Jamil Chade / Estadão
Diante do muro em Belém, palestinos perdem a esperança de uma solução com dois Estados na região Jamil Chade / Estadão

Palestinos têm vergonha de ter erguido cerca

Segundo a ONU, 12% trabalham em Israel ou em assentamentos judaicos em áreas ocupadas

Jamil Chade ENVIADO ESPECIAL / BELÉM, O Estado de S.Paulo

28 de março de 2017 | 05h00

Um constrangimento profundo se abate em qualquer conversa com palestinos quando se pergunta quem é que construiu o muro que eles mesmos qualificam como o símbolo de um “apartheid” moderno. O constrangimento vem do fato de que a resposta é: os próprios palestinos. 

Com uma taxa de desemprego inédita, uma economia devastada pelo cerco e a invasão de produtos chineses que levou ao fechamento das poucas fábricas locais, a realidade é que, hoje, mais de 100 mil palestinos trabalham nos assentamentos que eles justamente acusam de estar destruindo seu espaço vital.

Envergonhados e temendo retaliações de sua comunidade, palestinos rejeitam falar abertamente sobre o que os levou a trabalhar no muro ou mesmo nas construções que ocupam suas terras. 

Em cidades como Belém, Burqin ou Nablus, a reportagem do Estado colheu pelo menos dez depoimentos de pessoas que, sob anonimato, admitiram que trabalharam para erguer o muro ou estão atuando na produção agrícola dos assentamentos. Para todos eles, a lógica era que, com ou sem seu trabalho, o muro seria erguido. “Se não fosse eu, seria um chinês”, brincou um dos entrevistados. 

Um dos operários, ao norte de Jenin, relatou como “todos os homens” de seu vilarejo em um certo momento trabalharam no muro. “Nunca nos disseram o que era aquela obra”, justifica o palestino, que rejeita ter seu nome publicado. “Tememos as milícias do Fatah”, contou. 

Outro palestino, hoje dono de um pequeno mercado, conta que ele e seus primos trabalharam nas obras: “Recebemos duas vezes o que era pago na época na construção civil”. 

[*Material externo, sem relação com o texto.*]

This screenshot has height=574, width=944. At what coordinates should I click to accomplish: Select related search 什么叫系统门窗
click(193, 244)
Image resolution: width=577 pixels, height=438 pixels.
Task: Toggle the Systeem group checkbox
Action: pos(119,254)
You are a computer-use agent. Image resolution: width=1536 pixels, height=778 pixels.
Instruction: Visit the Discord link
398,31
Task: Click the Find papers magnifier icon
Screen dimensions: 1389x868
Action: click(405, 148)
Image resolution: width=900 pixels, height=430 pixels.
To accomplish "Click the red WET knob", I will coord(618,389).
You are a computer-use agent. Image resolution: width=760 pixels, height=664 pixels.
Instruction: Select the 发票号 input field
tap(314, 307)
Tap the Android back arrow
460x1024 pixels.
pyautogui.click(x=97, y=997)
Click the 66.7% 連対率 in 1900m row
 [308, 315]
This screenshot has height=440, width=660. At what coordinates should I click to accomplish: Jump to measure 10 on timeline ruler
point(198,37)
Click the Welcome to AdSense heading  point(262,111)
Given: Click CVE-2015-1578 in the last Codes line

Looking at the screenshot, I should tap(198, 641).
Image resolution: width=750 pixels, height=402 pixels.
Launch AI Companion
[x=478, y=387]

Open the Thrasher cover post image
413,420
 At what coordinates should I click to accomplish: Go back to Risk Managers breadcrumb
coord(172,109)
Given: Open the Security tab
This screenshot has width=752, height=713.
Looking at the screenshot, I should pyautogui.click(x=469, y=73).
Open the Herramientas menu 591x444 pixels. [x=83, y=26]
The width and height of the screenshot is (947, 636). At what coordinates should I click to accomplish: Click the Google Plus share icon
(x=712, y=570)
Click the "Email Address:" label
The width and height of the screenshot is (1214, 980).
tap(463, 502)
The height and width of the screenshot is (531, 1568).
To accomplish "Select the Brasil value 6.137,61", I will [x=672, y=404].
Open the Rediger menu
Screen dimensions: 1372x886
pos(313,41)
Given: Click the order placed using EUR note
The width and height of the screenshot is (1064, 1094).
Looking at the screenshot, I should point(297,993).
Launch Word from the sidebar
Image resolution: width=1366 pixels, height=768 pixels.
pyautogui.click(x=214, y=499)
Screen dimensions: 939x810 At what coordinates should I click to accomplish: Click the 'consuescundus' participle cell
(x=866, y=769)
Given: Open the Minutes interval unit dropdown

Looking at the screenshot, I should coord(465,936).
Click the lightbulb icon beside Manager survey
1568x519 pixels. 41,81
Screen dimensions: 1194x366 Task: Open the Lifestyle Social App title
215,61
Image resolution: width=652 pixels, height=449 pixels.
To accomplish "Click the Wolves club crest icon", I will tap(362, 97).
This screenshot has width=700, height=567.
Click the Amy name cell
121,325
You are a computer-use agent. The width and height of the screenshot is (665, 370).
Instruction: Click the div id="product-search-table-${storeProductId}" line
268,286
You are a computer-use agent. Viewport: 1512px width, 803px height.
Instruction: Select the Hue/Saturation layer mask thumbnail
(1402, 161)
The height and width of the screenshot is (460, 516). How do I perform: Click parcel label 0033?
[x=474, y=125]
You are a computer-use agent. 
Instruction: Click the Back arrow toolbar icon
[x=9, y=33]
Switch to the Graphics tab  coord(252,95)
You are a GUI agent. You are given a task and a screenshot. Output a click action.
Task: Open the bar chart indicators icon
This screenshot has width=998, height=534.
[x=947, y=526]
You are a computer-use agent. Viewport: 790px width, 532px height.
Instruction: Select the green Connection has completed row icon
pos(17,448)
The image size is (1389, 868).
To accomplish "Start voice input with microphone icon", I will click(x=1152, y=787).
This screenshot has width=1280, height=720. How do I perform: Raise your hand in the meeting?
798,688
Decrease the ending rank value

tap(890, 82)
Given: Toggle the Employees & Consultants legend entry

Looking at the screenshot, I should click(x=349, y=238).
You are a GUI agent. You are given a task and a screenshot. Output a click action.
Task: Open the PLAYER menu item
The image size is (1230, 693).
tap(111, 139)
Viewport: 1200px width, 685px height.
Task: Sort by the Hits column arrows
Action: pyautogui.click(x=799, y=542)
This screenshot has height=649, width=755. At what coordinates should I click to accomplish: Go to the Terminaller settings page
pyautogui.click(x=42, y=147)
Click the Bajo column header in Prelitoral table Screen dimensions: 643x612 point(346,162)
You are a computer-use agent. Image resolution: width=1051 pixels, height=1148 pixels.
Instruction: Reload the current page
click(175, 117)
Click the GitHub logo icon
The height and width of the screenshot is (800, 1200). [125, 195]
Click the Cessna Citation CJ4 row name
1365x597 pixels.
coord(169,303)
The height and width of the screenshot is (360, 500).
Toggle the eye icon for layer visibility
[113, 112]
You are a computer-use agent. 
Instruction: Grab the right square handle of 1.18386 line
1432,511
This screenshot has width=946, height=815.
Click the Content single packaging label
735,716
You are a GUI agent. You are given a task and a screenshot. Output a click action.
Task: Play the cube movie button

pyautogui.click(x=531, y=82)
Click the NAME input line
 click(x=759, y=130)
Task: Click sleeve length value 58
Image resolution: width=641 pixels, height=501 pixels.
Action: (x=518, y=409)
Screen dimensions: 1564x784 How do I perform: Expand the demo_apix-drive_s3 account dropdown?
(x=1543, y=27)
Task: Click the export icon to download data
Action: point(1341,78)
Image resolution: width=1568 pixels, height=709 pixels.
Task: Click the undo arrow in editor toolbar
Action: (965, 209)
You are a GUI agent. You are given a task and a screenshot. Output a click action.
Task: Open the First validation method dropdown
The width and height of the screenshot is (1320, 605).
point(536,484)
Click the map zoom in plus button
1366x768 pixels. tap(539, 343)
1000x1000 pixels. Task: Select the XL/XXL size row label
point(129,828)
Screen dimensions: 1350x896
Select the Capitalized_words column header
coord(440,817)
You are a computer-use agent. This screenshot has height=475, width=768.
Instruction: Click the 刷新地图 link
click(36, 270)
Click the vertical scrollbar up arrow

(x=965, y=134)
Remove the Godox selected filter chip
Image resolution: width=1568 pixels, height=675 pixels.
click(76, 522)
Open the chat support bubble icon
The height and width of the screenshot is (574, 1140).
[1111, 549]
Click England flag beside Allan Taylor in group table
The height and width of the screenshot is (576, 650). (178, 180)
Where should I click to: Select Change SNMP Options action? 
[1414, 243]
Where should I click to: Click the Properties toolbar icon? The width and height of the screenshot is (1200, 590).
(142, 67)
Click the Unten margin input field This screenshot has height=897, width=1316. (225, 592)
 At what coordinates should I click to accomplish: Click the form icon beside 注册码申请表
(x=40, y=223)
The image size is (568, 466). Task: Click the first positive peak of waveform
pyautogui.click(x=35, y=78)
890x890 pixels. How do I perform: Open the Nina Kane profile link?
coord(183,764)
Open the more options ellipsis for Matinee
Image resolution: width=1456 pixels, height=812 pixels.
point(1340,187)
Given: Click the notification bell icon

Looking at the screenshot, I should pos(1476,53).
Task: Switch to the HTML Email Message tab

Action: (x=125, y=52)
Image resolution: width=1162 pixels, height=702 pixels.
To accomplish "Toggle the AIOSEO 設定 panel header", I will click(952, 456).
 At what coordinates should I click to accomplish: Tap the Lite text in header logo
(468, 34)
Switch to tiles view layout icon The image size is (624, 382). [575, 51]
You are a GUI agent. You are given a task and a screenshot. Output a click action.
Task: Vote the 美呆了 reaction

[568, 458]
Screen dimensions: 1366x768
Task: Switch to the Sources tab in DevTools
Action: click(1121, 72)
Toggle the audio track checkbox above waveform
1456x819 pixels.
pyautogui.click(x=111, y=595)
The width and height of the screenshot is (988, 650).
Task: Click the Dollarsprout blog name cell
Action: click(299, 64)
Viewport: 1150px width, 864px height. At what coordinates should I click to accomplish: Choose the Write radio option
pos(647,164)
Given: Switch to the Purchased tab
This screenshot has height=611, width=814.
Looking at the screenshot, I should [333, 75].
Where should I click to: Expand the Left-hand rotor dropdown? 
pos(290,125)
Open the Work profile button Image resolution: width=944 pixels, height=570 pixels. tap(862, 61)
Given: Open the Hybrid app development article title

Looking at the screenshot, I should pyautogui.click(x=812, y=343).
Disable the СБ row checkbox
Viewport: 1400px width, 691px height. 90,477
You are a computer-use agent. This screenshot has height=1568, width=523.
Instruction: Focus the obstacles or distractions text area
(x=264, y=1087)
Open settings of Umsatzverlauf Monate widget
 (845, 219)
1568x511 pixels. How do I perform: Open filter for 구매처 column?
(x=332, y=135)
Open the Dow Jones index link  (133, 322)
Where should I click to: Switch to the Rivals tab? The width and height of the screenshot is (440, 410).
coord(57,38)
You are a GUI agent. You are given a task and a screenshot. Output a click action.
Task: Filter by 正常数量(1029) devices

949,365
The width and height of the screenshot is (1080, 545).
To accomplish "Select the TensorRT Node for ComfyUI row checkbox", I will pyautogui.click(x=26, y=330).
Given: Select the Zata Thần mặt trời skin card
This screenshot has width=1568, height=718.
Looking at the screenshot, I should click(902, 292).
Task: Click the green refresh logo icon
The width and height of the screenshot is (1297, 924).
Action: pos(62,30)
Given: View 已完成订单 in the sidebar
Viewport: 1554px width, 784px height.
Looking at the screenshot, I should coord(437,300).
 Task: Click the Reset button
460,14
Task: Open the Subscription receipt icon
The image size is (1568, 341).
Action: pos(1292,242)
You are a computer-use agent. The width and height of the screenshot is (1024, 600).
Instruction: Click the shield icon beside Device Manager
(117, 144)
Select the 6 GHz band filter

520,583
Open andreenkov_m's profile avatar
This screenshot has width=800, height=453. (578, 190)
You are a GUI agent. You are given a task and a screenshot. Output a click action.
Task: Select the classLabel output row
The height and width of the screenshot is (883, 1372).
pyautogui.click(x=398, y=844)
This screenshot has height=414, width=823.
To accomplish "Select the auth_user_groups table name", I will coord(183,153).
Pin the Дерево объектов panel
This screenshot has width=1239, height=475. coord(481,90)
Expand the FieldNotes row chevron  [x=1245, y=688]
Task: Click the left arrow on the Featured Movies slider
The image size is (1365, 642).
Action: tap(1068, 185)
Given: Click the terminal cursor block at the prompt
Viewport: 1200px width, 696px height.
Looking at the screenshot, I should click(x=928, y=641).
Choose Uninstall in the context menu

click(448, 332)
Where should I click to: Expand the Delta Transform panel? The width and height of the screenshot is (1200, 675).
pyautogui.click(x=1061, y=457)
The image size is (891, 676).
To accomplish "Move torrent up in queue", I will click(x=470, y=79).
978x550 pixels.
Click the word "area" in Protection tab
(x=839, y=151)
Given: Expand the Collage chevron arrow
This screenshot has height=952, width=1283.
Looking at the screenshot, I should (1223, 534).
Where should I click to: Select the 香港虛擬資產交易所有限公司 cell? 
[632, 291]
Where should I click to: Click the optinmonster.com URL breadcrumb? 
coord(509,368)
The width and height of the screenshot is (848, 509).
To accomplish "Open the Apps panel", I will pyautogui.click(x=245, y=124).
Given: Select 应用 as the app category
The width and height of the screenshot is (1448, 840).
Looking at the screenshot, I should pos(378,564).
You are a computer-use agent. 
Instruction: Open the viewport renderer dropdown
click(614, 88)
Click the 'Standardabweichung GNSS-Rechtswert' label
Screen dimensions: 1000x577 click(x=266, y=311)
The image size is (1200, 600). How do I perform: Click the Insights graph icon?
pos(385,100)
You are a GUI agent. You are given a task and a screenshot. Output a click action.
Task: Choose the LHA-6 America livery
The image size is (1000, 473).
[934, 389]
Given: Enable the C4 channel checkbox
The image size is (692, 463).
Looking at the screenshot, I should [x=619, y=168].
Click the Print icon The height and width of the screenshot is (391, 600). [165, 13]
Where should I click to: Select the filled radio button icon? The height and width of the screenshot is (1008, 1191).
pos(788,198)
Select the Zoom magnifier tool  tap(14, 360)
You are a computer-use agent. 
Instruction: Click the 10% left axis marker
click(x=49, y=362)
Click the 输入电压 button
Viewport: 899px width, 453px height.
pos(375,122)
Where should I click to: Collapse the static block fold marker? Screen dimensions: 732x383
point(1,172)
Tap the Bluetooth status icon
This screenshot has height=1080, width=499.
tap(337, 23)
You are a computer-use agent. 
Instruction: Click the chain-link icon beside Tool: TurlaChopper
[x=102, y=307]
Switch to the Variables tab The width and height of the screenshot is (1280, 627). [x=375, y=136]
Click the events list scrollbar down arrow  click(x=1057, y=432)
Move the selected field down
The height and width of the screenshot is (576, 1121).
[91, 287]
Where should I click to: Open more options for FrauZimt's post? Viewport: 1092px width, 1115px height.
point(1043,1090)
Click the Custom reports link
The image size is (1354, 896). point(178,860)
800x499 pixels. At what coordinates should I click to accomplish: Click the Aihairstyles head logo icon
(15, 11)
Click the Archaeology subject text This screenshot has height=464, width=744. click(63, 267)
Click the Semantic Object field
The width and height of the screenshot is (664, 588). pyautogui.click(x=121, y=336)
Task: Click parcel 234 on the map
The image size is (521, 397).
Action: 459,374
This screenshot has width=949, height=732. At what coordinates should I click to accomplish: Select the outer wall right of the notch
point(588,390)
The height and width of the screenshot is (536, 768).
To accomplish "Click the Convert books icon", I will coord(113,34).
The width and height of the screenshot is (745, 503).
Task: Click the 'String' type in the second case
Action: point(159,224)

Mas não é apenas o muro que envergonha os palestinos. Nassar conta que, quando ainda estava na universidade, trabalhou na colheita em assentamentos israelenses. Hoje, orgulha-se de dizer que tem uma quantidade de camelos suficientes com seu irmão para dar trabalho e renda aos sobrinhos. “Assim, não precisam trabalhar nos assentamentos.” 

Ao final de 2016, os dados oficiais da ONU apontam que mais de 12% de todos os palestinos com emprego trabalham em Israel ou nos assentamentos denunciados por seus líderes. De um total de 959 mil palestinos oficialmente empregados, 112 mil sobrevivem graças aos trabalhos para israelenses. Em 2005, essa taxa era de apenas 55 mil. 

A constatação dos levantamentos feitos por ONU, Banco Mundial e até pelas autoridades palestinas é que, sem os empregos em Israel ou na construção de novos assentamentos, a taxa de desemprego entre os palestinos seria ainda maior. Oficialmente, ela é de 26%. Em 1999, a taxa chegava a apenas 12%, antes da imposição de restrições cada vez maiores por parte de Israel. 

Enquanto as barreiras eram erguidas, os números também mostram que a população palestina quase dobrou, passando de 2,3 milhões em 1995 para 4,7 milhões em 2015. Mas as oportunidades de trabalho não acompanharam essa expansão demográfica.

 

Segundo a ONU, os números oficiais escondem uma situação mais complicada. Hoje, apenas 46% das pessoas com idade de trabalho buscam empregos. Portanto, se a massa de cidadãos que abandonou o mercado laboral fosse considerada no cálculo final do desemprego, a taxa seria muito maior.